Grant number: 11/17035-6
Support type:Scholarships in Brazil - Master
Effective date (Start): April 01, 2012
Effective date (End): March 31, 2014
Field of knowledge:Biological Sciences - Ecology - Applied Ecology
Principal Investigator:Tsai Siu Mui
Grantee:Marília Hauck Reichert
Home Institution: Centro de Energia Nuclear na Agricultura (CENA). Universidade de São Paulo (USP). Piracicaba , SP, Brazil

Abstract

Microorganisms drive the biogeochemical cycling of elements on Earth. Despite their importance and large diversity involved in specific processes, studies are usually restricted to a small fraction of the microbiota that can be isolated and cultivated. Little is known about the microorganisms that act on the carbon cycle in soils under tropical environment, known as methanotrophs. These organisms participate in the oxidation of methane (CH4), playing an important role in controlling the emission of greenhouse gas into the atmosphere.Amazonian Dark Earth (ADE) is important ecosystem in the Amazonian region and contains organic amendments, such as charcoal (biochar), that were incorporated into ADE in pre-Columbian times. This has resulted in soils prized for their sustained fertility. ADE soils exhibit approximately three times more organic matter, 70 times more biochar and higher microbial diversity compared to their adjacent soils.
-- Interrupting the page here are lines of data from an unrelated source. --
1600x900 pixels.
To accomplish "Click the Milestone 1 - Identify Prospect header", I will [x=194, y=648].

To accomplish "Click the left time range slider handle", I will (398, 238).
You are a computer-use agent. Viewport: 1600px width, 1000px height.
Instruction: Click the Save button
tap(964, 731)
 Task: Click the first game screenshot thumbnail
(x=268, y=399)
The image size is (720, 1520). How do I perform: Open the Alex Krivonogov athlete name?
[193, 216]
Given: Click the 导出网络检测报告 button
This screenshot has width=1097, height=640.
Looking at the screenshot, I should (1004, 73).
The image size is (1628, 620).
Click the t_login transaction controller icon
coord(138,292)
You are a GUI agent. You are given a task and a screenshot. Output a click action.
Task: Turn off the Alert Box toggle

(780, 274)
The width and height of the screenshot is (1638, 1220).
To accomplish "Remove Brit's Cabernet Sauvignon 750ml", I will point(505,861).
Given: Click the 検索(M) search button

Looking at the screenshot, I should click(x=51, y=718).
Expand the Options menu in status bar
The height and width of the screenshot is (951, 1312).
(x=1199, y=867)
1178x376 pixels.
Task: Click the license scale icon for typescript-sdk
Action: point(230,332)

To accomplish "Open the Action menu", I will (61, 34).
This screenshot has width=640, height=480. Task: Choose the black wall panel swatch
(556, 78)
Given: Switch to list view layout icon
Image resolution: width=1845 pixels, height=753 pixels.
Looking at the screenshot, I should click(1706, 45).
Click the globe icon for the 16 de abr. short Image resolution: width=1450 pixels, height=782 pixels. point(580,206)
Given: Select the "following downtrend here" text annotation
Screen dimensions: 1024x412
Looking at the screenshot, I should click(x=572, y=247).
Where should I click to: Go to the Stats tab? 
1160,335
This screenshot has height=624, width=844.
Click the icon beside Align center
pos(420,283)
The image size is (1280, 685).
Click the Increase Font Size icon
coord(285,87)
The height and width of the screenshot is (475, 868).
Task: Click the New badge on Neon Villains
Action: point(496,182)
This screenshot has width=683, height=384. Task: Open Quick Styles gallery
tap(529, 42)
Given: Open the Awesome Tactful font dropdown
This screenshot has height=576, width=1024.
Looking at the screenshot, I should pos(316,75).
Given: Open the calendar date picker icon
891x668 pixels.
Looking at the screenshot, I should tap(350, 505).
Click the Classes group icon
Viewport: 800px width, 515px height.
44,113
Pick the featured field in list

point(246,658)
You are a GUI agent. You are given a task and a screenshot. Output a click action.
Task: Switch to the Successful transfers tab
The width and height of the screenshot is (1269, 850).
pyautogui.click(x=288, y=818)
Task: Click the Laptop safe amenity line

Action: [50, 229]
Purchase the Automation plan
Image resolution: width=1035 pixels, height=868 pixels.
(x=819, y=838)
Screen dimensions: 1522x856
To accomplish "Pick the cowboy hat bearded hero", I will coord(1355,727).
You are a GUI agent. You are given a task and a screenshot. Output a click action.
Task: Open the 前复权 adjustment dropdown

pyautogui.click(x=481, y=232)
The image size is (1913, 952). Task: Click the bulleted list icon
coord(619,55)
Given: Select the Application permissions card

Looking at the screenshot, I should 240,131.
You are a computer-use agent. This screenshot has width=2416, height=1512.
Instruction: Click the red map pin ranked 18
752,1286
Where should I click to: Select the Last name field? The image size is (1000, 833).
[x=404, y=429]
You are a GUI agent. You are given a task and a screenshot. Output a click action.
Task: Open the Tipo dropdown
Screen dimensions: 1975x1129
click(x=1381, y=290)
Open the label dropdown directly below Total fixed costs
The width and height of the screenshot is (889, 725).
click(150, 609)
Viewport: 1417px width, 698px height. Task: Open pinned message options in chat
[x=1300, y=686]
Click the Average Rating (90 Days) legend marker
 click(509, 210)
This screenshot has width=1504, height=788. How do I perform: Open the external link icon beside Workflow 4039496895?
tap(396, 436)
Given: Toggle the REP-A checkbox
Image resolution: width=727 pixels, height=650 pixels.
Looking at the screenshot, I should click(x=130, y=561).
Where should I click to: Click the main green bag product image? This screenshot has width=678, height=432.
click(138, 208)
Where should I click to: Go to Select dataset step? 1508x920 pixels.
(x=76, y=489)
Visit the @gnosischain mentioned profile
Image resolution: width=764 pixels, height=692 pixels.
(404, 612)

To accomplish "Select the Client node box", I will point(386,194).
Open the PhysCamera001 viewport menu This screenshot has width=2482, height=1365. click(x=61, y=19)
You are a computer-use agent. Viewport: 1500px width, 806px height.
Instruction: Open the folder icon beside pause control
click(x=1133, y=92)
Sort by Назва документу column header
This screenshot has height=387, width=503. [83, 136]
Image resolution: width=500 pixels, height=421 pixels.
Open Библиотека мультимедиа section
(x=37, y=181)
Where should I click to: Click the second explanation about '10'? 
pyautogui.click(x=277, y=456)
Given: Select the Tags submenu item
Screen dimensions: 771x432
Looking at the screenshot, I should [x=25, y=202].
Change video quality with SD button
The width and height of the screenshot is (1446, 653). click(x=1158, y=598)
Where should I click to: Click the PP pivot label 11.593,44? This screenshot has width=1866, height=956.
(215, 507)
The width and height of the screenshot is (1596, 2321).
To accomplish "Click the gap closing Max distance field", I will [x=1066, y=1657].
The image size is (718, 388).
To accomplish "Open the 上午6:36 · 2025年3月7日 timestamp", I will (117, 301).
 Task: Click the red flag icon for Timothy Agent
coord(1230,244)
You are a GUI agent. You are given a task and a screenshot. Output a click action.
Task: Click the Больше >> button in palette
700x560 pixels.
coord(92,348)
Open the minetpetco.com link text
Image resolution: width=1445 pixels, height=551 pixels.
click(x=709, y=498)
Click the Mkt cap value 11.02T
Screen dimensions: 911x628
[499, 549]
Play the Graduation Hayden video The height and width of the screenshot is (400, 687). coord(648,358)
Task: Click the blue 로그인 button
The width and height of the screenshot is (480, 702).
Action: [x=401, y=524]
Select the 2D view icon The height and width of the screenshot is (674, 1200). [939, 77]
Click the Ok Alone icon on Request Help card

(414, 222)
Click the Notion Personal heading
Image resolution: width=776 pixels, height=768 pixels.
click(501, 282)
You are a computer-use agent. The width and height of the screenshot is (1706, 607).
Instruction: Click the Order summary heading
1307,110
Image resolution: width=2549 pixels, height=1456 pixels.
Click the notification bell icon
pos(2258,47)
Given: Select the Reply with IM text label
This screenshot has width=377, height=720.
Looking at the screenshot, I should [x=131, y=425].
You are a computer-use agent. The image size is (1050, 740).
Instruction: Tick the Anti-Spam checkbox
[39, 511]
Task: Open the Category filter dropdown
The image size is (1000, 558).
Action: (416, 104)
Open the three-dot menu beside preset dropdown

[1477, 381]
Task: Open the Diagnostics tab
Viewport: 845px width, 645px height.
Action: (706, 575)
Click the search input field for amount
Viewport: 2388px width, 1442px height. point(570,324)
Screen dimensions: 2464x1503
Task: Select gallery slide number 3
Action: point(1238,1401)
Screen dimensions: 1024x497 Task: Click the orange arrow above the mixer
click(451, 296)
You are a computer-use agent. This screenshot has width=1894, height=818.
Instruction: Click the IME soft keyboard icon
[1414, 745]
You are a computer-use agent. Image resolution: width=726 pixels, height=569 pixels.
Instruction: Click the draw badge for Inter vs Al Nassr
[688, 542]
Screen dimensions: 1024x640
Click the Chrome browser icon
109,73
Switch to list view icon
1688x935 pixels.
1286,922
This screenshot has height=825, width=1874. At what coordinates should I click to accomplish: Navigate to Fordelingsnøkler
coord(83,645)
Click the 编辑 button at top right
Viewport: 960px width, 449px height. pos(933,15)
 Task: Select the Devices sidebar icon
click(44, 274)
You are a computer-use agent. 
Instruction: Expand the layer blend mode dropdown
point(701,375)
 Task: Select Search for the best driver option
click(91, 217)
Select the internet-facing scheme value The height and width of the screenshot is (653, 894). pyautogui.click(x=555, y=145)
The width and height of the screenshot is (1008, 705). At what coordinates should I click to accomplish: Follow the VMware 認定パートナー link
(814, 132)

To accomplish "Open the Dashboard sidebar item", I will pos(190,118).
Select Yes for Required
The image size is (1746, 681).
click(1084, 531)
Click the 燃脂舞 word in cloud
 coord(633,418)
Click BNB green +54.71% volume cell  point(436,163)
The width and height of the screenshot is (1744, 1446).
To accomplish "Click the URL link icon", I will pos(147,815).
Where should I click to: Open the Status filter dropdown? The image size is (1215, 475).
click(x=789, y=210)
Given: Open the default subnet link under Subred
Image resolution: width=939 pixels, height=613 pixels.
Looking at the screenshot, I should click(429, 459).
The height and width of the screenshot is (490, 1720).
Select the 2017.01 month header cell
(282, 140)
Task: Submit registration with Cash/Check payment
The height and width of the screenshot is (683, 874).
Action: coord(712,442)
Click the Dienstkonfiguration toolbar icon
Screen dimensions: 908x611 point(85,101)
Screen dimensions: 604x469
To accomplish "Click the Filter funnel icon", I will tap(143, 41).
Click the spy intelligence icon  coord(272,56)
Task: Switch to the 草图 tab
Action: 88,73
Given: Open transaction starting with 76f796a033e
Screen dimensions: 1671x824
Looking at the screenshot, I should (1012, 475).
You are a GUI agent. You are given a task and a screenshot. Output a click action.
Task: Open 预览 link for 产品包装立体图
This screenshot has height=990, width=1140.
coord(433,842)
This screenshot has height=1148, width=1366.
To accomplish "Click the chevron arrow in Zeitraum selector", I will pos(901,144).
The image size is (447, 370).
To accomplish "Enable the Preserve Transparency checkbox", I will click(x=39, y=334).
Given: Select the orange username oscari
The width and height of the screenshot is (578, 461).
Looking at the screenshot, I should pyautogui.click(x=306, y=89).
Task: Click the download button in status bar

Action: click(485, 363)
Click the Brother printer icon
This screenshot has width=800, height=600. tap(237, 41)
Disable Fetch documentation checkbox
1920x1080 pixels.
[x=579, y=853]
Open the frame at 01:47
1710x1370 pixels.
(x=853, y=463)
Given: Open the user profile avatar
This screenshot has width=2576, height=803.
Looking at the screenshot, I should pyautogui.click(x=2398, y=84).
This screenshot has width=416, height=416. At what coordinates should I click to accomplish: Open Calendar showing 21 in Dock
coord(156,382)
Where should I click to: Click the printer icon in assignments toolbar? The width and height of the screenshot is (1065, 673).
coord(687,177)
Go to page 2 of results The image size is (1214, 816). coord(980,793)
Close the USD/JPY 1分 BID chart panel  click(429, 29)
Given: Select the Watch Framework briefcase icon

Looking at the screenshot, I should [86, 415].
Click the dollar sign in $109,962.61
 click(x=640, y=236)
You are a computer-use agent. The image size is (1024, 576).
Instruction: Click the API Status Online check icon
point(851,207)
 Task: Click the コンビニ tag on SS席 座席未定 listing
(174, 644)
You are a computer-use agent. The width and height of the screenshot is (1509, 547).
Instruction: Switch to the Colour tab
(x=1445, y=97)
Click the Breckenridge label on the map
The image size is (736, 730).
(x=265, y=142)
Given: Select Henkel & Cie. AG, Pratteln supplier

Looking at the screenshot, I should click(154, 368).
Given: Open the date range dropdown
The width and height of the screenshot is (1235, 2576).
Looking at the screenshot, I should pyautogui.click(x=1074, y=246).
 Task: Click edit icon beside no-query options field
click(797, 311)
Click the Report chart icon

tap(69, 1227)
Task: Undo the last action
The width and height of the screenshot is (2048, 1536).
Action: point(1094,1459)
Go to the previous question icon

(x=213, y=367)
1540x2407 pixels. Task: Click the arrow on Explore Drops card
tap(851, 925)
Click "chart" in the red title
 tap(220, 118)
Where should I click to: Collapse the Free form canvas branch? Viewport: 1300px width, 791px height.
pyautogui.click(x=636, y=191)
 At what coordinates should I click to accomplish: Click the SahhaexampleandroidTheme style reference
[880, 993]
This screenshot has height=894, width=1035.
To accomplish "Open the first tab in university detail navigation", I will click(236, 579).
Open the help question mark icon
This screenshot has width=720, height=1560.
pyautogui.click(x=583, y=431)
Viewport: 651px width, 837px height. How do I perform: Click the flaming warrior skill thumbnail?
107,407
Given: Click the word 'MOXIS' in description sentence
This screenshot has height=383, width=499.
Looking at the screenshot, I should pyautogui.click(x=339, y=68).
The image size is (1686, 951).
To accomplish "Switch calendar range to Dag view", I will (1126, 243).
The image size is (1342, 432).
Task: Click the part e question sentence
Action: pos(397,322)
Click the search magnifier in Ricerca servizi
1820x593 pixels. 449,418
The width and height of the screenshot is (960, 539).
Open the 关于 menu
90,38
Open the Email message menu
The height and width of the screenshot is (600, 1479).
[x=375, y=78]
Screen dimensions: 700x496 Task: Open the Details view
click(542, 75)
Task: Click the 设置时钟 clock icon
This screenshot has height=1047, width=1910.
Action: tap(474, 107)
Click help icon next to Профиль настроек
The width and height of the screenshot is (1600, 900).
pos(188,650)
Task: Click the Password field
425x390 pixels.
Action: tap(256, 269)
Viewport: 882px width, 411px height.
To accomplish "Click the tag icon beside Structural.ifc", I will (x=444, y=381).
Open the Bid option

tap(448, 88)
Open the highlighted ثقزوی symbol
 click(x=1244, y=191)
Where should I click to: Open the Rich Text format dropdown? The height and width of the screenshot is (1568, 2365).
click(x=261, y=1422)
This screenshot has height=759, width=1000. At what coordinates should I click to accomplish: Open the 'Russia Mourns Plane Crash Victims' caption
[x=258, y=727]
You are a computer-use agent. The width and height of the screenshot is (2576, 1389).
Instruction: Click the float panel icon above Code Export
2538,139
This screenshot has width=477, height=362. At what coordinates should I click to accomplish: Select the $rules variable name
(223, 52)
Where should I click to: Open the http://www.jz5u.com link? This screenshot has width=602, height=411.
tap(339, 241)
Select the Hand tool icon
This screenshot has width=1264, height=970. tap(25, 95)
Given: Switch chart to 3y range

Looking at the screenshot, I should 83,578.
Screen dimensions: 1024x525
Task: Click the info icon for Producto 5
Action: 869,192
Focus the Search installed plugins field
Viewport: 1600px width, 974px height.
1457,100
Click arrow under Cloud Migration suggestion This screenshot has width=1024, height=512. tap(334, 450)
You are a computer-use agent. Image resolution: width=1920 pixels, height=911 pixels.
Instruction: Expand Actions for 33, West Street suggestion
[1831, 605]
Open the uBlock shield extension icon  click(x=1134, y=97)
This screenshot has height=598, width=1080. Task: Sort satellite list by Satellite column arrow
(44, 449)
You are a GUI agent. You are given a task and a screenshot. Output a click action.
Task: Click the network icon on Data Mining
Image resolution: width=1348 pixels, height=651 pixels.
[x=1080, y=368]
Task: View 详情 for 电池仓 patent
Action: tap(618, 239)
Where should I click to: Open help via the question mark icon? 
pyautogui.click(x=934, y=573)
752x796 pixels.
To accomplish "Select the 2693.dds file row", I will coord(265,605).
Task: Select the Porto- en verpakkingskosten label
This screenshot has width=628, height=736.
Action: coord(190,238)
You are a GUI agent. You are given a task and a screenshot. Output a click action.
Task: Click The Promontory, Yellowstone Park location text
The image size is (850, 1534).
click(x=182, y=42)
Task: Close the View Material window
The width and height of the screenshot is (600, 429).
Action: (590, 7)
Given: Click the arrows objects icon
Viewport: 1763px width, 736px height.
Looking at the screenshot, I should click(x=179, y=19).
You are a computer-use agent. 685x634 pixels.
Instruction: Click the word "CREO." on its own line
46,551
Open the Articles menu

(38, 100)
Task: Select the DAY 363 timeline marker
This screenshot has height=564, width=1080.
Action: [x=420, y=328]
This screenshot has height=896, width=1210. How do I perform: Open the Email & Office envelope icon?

Therefore, functional diversity analysis in ADE can provide information on how adaptive microorganisms may influence the fertility of soils and their involvement in the C-biogeochemical cycle. It is believed that the structure and function of microbial communities within these soils, with emphasis on charcoal microsite, present different composition of adjacent soil with mineral origin, with possibility of occurrence of specific taxa with highly functional activities. Methane-oxidizing bacteria (methanotrophs) in this ecosystem may serve as a methane filter and limit methane emissions. Yet little is known about the diversity and identity of the methanotrophs present in TPA. A stable isotope probing (SIP) approach will be used to study aerobic methane-oxidizing bacteria (methanotrophs) in ADE and its charcoal. 16S rRNA and the pmoA gene, which encodes a subunit of the methane monooxygenase enzyme, will be analyzed following the incubation of ADE with 13CH4 and the separation of 13C-labelled DNA and RNA from unlabeled nucleic acids.